During a town meeting next month, Hanover voters will decide whether or not to donate a large tract of land near Dartmouth-Hitchcock Medical Center to Vital Communities, a local affordable-housing advocacy group. Vital Communities has plans to built nearly 60 units of workforce housing on the land.
Vital Communities claims that these 60 units of housing will help ease the acute workforce housing crunch in the Upper Valley, a problem many say is caused by large expansions in the past decade by local employers, most notably Dartmouth College and DHMC.
Vital Communities' plans for the Gile Tract include 24 one- and two-bedroom apartments, 16 single-family "cottages" for low-to-moderate income range families and 16 single-family units priced around $200,000 for moderate-income families.

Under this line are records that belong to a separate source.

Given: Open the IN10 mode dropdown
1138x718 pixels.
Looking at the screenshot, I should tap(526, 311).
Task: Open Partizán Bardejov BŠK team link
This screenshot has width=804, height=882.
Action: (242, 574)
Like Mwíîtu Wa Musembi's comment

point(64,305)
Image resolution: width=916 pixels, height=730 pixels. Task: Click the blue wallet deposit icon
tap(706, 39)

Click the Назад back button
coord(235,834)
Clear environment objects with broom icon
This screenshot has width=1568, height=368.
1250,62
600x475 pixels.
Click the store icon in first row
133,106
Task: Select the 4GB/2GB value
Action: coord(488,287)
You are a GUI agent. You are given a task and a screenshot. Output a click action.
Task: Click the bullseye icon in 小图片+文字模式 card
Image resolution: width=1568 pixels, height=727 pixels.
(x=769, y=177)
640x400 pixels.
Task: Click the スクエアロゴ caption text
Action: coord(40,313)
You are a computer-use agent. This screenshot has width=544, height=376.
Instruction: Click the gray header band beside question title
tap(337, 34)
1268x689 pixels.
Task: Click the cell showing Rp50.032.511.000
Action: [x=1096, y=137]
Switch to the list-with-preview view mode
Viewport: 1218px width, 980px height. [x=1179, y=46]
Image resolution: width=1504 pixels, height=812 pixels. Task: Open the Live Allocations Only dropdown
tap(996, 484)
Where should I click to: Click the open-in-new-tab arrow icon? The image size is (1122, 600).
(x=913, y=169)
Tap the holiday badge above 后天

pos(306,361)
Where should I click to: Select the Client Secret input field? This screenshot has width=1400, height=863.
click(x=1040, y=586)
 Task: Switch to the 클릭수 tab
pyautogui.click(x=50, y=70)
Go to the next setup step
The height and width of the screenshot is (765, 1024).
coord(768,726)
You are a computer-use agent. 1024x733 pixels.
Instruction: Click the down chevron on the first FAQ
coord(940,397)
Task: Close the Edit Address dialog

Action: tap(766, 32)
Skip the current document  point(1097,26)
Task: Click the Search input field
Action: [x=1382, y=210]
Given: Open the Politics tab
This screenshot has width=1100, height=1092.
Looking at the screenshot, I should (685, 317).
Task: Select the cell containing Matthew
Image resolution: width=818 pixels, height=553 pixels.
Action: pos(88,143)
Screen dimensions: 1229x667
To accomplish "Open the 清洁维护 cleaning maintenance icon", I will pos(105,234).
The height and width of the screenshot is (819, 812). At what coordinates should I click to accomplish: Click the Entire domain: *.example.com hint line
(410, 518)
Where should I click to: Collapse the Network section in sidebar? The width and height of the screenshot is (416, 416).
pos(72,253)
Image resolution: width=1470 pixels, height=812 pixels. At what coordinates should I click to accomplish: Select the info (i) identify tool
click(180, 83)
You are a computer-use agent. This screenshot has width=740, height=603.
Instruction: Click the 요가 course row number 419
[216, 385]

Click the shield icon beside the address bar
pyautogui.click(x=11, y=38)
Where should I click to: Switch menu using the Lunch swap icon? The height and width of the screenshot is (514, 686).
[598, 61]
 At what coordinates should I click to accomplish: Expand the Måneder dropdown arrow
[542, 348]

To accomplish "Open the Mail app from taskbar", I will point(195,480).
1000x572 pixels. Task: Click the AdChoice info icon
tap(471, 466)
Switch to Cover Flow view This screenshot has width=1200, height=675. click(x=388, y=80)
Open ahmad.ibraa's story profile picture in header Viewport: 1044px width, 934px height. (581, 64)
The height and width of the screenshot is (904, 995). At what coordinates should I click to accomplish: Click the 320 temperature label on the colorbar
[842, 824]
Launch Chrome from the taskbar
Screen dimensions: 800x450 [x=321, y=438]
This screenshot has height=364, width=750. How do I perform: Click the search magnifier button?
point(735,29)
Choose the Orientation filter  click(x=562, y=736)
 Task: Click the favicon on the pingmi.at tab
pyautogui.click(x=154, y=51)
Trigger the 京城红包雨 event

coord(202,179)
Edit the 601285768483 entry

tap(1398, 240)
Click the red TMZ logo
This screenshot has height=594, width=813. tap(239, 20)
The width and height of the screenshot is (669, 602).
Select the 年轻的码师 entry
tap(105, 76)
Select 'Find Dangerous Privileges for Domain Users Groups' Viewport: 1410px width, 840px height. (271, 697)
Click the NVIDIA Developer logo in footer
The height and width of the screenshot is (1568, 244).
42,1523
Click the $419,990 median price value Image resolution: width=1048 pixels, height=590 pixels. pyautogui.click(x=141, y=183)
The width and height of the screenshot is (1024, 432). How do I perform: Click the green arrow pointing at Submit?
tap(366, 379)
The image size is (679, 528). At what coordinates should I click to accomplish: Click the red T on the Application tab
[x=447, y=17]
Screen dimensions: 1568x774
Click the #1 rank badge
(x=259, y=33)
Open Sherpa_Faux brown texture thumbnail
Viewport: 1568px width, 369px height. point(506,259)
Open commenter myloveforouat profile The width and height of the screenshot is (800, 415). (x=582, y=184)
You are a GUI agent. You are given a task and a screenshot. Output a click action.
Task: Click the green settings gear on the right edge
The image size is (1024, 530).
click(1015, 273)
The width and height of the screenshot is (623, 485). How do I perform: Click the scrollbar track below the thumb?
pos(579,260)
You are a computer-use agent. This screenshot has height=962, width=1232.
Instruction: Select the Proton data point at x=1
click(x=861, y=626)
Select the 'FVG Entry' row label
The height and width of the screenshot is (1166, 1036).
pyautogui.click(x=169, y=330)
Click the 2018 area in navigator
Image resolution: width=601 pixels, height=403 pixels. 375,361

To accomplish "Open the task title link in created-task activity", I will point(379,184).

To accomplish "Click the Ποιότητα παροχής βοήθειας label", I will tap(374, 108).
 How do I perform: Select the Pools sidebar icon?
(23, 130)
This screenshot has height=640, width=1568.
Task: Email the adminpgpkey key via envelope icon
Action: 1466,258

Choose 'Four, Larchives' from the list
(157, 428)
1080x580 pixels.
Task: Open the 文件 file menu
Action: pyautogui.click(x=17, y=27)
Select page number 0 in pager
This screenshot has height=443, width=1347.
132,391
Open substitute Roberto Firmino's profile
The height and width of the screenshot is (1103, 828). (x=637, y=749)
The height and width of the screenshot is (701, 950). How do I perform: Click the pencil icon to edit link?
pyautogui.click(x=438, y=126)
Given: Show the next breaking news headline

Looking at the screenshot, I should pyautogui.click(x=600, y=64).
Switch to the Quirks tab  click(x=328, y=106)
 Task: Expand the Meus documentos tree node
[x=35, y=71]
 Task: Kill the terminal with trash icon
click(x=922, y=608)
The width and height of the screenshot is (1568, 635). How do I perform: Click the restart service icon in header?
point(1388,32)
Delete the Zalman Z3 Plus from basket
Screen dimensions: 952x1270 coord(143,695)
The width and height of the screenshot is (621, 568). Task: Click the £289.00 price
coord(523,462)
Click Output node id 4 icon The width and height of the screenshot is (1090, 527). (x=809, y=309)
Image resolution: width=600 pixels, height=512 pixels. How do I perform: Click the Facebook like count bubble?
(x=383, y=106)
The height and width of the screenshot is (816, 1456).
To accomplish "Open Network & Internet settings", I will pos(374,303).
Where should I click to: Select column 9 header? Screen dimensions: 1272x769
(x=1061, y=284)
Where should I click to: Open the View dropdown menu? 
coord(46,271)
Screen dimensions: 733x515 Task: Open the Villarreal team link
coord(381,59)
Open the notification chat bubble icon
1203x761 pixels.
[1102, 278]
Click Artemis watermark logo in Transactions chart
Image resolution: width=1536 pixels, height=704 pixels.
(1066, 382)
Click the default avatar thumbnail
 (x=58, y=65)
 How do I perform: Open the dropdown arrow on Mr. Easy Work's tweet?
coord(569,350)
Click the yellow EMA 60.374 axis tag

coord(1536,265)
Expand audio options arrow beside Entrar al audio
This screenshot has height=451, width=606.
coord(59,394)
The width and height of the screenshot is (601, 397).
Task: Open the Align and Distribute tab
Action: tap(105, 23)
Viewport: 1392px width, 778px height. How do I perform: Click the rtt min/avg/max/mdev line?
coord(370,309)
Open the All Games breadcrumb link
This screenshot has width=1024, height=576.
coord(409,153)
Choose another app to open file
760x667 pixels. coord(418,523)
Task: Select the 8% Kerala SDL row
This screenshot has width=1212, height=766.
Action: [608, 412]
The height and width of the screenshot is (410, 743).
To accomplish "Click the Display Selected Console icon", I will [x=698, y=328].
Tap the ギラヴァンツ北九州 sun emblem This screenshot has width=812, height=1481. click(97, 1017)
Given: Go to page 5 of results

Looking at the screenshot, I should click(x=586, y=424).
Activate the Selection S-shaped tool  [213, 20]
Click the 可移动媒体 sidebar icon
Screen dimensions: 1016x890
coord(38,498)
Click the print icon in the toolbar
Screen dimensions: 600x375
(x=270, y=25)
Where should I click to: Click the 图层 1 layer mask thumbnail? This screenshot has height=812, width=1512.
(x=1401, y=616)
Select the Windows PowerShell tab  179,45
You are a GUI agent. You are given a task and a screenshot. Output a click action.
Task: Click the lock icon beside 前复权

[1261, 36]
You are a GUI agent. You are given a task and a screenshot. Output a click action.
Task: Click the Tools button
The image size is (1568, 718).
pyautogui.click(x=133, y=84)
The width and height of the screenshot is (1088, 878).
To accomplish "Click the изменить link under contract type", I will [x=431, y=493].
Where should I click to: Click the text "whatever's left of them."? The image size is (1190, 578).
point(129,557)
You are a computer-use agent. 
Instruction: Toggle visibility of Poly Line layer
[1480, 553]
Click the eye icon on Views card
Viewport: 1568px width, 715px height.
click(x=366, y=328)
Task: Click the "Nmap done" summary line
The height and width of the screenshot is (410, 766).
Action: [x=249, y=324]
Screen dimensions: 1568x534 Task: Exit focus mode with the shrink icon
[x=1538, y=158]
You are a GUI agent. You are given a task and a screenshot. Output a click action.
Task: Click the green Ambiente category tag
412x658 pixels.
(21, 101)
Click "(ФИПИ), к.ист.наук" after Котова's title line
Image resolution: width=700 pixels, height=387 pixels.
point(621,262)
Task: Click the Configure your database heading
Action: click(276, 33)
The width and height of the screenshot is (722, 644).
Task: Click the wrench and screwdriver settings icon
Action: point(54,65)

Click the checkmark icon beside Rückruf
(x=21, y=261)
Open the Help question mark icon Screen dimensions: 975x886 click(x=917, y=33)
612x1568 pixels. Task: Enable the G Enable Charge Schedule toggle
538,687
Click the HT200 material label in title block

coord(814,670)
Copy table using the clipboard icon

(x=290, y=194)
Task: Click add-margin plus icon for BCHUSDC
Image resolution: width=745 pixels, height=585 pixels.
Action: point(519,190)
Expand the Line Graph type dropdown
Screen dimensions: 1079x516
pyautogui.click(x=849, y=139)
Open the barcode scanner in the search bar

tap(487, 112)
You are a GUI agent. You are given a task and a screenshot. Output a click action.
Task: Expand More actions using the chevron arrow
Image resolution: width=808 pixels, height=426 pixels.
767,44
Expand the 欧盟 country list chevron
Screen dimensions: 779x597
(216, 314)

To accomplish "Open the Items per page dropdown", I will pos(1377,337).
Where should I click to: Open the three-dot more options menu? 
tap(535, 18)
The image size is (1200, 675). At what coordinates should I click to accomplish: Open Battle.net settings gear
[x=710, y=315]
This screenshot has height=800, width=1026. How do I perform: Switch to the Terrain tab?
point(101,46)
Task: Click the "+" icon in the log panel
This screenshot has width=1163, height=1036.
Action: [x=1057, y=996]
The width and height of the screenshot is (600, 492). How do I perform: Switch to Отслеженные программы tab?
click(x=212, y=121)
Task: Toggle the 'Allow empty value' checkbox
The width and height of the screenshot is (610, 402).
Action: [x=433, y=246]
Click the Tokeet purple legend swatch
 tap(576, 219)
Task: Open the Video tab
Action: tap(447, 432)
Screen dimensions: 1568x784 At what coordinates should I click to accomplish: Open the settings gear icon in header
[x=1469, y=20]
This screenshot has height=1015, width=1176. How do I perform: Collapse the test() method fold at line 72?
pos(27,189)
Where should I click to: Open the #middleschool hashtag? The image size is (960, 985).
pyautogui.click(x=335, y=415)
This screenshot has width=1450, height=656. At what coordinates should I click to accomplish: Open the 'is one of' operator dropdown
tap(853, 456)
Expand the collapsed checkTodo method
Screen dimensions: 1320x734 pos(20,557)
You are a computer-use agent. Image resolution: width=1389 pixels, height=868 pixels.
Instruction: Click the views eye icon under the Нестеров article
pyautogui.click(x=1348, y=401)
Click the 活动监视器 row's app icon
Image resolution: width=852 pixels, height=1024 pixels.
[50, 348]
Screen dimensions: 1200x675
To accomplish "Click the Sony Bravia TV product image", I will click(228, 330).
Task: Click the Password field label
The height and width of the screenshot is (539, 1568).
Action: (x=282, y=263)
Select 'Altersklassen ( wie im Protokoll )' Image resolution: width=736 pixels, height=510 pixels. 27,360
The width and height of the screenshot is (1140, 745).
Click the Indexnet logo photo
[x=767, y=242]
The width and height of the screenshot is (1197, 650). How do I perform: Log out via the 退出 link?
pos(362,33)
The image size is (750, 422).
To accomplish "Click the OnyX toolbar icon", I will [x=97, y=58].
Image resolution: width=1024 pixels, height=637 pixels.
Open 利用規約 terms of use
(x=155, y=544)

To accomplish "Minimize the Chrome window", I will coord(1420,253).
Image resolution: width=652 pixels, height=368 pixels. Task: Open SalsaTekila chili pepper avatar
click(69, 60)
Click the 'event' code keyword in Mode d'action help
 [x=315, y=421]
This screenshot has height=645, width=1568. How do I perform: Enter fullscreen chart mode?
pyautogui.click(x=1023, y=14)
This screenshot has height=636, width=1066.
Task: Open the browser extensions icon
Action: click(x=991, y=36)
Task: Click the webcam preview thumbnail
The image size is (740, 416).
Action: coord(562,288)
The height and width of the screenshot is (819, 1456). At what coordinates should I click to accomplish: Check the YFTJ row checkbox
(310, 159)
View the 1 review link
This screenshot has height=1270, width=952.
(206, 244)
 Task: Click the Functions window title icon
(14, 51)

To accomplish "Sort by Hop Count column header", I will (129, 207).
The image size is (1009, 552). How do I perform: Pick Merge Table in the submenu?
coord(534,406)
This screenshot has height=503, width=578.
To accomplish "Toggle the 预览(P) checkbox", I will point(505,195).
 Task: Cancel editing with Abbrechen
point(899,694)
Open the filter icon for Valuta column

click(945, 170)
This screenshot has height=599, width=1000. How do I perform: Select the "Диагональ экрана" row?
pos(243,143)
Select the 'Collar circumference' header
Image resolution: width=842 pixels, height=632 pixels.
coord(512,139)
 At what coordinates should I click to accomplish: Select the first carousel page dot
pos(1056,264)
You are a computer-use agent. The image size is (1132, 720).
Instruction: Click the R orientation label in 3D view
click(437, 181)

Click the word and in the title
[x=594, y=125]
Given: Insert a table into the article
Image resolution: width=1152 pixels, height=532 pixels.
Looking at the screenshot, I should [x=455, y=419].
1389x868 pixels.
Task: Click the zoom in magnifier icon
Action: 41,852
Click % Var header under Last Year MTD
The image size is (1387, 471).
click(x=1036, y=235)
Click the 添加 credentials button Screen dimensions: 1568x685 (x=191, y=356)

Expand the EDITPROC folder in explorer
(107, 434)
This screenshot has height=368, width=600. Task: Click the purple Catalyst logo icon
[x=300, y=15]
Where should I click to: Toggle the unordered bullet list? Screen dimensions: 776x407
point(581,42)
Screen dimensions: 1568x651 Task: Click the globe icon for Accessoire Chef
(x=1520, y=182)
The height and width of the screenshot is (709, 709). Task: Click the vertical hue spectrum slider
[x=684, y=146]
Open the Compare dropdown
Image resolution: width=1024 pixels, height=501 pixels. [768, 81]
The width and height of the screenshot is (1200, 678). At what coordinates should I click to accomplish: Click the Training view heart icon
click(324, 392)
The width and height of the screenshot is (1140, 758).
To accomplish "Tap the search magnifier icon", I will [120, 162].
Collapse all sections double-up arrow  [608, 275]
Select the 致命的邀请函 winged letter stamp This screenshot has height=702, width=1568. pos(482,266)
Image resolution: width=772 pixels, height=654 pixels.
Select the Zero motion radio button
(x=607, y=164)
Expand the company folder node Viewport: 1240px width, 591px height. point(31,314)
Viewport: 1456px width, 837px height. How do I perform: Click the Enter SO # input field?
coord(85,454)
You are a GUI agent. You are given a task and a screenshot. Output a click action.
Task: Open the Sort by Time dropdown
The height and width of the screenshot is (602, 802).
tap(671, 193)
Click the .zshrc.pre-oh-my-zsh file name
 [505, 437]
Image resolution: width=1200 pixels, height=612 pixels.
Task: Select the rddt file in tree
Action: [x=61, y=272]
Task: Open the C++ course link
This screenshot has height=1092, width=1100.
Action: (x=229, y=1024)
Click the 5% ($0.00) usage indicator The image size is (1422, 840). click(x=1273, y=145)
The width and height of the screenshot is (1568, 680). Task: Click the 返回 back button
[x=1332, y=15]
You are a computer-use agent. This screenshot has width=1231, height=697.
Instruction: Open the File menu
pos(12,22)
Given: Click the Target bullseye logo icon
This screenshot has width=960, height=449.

"We're interested in building a strong neighborhood, by which I mean a mixed-income neighborhood, that provides housing for parts of the economic spectrum that have not been served well in the last 20 years," said Len Cadwallader, Coordinator of Vital Communities.
The Vermont Association of Planning and Development Agencies defines affordable workforce housing to be housing which costs no more than 30 percent of income. Included in this definition of housing are rent and utilities for rental housing and mortgage, taxes and property insurance for owned housing.
Currently, according to Applied Economic Research, Inc., households earning the median income in the Upper Valley can afford a $125,000 home. The median home cost in the Hanover-Lebanon area, however, is $170,000 while the average is $203,000.
According to Cadwallader, this would mean that the target income group for the Gile Tract housing would be working families earning 80-120 percent of the median income for Grafton County, encompassing individuals earning from about $40,000 to $60,000.
Cadwallader said that the project had met with generally positive reception from the citizens of Hanover.
"So far people have been very receptive to this. It has been something that has been an identified and perceived need for a long, long time, but the price of land has prevented it from happening before," said Cadawallader.
According to statistics provided by AER throughout the 1990s 6,129 new jobs were created in the in the Hartford-Lebanon Market Area, but only 2,774 new units of housing were added during that same period.
Much of the housing crunch in the Upper Valley has been attributed to the presence of DHMC and the College. While Dartmouth and DHMC are according to AER "predominately recession-proof" -- as was evident during the low levels of unemployment during the 1989-1992 national economic downturn -- and provide a high level of employment stability and foster low unemployment in the Hanover-Lebanon area, they also create a market where the cost of living is unusually high when compared to the surrounding area.
Dartmouth students moving off-campus also contribute to the problem of workforce housing. Because students are an ever-shifting population and tend to be less picky about the upkeep of their rentals as long as they are close to campus, they tend to be more desirable tenants than permanent residents. To this end, the College has made a commitment to keep more students living on campus, but due to budget cuts construction of new dormitories has yet to begin.
"Some of the apartments available aren't necessarily affordable either. Just having Dartmouth students move back onto campus is not going to take care of this," Cadwallader said.
A town meeting on April 28 will be held in 105 Dartmouth Hall to discuss the Gile Tract decision. Professors and various community members will be giving brief presentations.